**TASK DESCRIPTION**
Of all the entries below, only the lines from the one with "Task: Open the Markeren dropdown" up to and including the one with "Task: Click the Banco Hipotecario entity cell" are to be duplicated exactly.

**SUPPLIED DATA**
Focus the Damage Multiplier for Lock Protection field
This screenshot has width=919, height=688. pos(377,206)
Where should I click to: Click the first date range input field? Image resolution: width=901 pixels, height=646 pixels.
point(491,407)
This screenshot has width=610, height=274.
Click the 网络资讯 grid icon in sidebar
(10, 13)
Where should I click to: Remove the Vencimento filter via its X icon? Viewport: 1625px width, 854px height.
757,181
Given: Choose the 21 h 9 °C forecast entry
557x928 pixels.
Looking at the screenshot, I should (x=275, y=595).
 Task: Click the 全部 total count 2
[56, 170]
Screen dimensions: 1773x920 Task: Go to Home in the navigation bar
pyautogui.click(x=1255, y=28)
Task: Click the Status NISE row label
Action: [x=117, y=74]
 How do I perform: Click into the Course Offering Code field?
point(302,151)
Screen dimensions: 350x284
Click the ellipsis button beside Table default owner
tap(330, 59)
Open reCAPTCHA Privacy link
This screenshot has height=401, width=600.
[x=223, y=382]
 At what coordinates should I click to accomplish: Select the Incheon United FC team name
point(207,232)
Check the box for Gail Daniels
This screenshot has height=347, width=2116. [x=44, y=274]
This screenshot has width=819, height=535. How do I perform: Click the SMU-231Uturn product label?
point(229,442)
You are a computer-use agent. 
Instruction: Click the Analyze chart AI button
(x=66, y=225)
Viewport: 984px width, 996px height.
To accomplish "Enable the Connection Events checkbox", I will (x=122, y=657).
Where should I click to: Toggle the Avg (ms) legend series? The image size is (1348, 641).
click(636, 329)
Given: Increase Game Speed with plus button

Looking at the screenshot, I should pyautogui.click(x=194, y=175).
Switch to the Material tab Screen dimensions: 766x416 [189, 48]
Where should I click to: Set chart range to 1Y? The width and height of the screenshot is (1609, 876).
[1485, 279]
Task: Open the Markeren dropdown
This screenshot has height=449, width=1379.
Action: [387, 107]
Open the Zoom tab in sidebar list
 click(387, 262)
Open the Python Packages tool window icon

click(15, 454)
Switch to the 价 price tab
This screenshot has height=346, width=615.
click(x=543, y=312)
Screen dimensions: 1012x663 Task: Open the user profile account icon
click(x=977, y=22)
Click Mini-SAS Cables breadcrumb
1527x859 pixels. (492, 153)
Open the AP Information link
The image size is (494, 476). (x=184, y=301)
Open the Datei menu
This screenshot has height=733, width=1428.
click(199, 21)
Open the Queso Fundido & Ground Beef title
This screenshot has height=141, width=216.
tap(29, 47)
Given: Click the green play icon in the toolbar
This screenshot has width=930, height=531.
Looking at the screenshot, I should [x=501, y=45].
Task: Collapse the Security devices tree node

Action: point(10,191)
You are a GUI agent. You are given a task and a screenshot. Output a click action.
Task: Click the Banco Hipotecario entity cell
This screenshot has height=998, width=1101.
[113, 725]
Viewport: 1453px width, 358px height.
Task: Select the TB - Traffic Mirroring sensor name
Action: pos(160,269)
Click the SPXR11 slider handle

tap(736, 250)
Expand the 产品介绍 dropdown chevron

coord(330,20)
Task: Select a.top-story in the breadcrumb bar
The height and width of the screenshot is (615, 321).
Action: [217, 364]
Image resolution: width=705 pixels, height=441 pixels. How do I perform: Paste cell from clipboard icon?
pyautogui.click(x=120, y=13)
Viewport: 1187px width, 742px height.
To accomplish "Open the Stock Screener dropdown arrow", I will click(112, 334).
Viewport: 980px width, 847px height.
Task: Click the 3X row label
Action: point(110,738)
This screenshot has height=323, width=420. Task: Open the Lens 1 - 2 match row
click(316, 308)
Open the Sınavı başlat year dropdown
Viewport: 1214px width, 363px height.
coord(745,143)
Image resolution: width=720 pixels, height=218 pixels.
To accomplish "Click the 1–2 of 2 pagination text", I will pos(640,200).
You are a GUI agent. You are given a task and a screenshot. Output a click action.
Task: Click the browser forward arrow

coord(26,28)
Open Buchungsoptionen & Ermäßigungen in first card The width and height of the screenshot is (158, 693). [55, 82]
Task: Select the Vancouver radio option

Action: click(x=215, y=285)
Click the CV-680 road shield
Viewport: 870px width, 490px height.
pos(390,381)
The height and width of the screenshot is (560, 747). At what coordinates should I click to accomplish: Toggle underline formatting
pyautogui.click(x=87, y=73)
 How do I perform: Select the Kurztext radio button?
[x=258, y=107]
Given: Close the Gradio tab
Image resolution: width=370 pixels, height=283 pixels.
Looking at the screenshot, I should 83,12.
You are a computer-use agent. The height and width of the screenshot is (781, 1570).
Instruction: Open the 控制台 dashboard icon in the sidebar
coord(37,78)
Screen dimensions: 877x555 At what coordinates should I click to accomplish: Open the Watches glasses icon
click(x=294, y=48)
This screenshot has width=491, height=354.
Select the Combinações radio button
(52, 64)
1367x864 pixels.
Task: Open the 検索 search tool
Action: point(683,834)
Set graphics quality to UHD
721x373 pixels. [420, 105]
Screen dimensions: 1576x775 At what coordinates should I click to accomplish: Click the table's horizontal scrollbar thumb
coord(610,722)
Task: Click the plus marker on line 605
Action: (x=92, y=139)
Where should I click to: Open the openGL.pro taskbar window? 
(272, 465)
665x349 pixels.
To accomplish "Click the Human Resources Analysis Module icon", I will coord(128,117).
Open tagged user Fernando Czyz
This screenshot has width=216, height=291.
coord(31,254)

**RESULT FOR THIS EXERCISE**
Task: Open the Markeren dropdown
This screenshot has height=449, width=1379.
Action: [387, 107]
Open the Zoom tab in sidebar list
 click(387, 262)
Open the Python Packages tool window icon

click(15, 454)
Switch to the 价 price tab
This screenshot has height=346, width=615.
click(x=543, y=312)
Screen dimensions: 1012x663 Task: Open the user profile account icon
click(x=977, y=22)
Click Mini-SAS Cables breadcrumb
1527x859 pixels. (492, 153)
Open the AP Information link
The image size is (494, 476). (x=184, y=301)
Open the Datei menu
This screenshot has height=733, width=1428.
click(199, 21)
Open the Queso Fundido & Ground Beef title
This screenshot has height=141, width=216.
tap(29, 47)
Given: Click the green play icon in the toolbar
This screenshot has width=930, height=531.
Looking at the screenshot, I should [x=501, y=45].
Task: Collapse the Security devices tree node

Action: point(10,191)
You are a GUI agent. You are given a task and a screenshot. Output a click action.
Task: Click the Banco Hipotecario entity cell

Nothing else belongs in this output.